1. Using SciHub (reliable, but hasn't got many new papers)
a. On a desktop/laptop device
Install the SciHub X Now extension. Clicking the icon of the extension on most academic paper pages leads to it automatically reloading that page with a pdf version of the paper if it is available.
On Firefox:
On Chrome (please switch to firefox if you can! Chrome is set to block adblockers and extensions like this soon.)
b. If you're on a mobile device
Find the DOI or digital object identifier (a persistent identifier or handle used to uniquely identify various objects, standardized by the ISO.) It looks like a bunch of numbers with dots and slashes separating them a bit like this: 10.1109/5.771073.
Go to https://sci-hub.se/ and paste the DOI in its search bar.
2. Using Nexus (new papers and books! better search but is a little slow and buggy)
Nexus is a newer project that borrows logins from users with institutional access, it also aggregates other shadow libraries like libgen so you can find books as well.
a.
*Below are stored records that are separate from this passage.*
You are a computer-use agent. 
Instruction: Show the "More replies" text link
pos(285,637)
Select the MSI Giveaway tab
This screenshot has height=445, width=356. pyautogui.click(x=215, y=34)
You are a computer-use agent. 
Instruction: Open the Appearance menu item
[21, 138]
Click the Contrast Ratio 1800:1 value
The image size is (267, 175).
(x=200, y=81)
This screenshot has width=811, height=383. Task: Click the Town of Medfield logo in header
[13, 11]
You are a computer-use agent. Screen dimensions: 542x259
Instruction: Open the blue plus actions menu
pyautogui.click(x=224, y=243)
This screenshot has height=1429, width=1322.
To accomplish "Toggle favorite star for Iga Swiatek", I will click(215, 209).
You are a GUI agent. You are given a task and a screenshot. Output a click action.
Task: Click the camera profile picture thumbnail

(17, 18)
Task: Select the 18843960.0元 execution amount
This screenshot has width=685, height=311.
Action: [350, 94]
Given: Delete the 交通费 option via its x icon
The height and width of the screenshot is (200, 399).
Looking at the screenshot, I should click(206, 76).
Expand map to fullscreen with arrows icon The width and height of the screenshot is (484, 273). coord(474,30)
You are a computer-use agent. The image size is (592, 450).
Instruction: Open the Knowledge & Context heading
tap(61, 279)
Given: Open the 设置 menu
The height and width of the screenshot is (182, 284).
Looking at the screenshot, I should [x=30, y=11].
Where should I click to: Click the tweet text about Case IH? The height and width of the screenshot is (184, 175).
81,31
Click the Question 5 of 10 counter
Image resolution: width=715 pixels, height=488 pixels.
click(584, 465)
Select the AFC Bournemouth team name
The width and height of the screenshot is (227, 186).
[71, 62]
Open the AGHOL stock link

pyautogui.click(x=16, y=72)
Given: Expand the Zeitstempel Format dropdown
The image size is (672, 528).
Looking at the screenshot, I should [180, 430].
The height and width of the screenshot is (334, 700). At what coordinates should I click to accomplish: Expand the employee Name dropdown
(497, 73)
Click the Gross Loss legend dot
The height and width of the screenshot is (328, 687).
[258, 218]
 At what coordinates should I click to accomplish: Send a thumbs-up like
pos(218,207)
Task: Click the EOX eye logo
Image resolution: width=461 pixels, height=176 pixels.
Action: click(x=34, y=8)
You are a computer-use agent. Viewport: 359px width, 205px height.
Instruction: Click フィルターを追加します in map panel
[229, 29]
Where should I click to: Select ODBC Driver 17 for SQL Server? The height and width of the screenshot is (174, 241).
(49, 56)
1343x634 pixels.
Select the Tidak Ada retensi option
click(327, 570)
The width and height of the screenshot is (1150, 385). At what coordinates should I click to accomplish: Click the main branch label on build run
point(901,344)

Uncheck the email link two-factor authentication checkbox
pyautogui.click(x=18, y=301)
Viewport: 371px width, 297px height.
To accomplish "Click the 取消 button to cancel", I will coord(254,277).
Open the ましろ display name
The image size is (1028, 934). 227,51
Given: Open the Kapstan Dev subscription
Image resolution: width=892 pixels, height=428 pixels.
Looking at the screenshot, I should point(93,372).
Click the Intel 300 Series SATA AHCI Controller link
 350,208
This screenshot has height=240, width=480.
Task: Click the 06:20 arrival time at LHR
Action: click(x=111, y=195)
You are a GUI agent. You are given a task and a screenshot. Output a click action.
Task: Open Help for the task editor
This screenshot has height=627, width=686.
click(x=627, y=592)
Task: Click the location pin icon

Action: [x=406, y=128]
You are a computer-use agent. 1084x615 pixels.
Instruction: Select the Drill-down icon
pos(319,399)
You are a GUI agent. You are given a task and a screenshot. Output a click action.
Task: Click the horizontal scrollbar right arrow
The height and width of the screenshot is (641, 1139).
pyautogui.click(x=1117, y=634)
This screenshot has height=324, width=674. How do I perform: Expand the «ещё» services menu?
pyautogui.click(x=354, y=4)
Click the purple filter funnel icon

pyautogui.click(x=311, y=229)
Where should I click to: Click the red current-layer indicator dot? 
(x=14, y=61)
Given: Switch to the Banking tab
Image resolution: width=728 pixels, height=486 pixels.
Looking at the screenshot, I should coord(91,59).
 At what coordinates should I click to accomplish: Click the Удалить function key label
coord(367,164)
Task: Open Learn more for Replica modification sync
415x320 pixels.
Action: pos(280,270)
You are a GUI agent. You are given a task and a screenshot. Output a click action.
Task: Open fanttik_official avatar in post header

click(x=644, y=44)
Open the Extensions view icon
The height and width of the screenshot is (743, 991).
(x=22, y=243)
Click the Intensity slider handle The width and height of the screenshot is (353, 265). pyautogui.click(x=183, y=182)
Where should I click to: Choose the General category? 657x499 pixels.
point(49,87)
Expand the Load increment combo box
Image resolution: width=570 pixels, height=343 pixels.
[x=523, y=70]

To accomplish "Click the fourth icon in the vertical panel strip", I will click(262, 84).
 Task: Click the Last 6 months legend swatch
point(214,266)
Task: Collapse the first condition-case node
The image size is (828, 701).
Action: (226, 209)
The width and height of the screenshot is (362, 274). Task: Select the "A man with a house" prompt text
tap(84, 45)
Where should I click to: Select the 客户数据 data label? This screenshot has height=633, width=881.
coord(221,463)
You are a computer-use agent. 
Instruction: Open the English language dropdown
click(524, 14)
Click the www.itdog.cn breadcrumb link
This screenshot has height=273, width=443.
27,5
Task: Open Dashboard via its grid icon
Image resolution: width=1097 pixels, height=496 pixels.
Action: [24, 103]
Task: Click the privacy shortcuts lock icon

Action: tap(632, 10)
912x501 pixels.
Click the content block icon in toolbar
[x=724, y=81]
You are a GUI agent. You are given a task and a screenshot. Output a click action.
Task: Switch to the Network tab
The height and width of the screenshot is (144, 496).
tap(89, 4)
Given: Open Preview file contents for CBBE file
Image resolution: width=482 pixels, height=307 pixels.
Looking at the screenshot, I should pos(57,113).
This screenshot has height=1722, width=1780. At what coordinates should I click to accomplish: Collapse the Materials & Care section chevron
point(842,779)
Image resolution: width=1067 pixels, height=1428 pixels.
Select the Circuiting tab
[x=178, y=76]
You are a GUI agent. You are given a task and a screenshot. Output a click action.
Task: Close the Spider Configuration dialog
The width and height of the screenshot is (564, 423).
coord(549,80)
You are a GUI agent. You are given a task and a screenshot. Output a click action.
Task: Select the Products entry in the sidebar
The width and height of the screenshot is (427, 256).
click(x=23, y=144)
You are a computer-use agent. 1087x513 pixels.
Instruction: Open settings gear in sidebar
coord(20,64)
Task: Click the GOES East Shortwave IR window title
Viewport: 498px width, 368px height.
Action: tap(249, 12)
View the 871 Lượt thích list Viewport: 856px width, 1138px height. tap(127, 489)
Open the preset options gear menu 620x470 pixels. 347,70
Telegram Bot: If you already use telegram, the nexus search bot is very intuitive. Copying the name of the paper will do a decent search.
https://t.me/science_nexus_bot
b. Using the website: Has pretty good search, paste the name, authors, DOI whatever you want.
there are extensions that work similarly to schihub-x-now but they don't have a lot of users and are a bit experimental so I will not be recommending them here.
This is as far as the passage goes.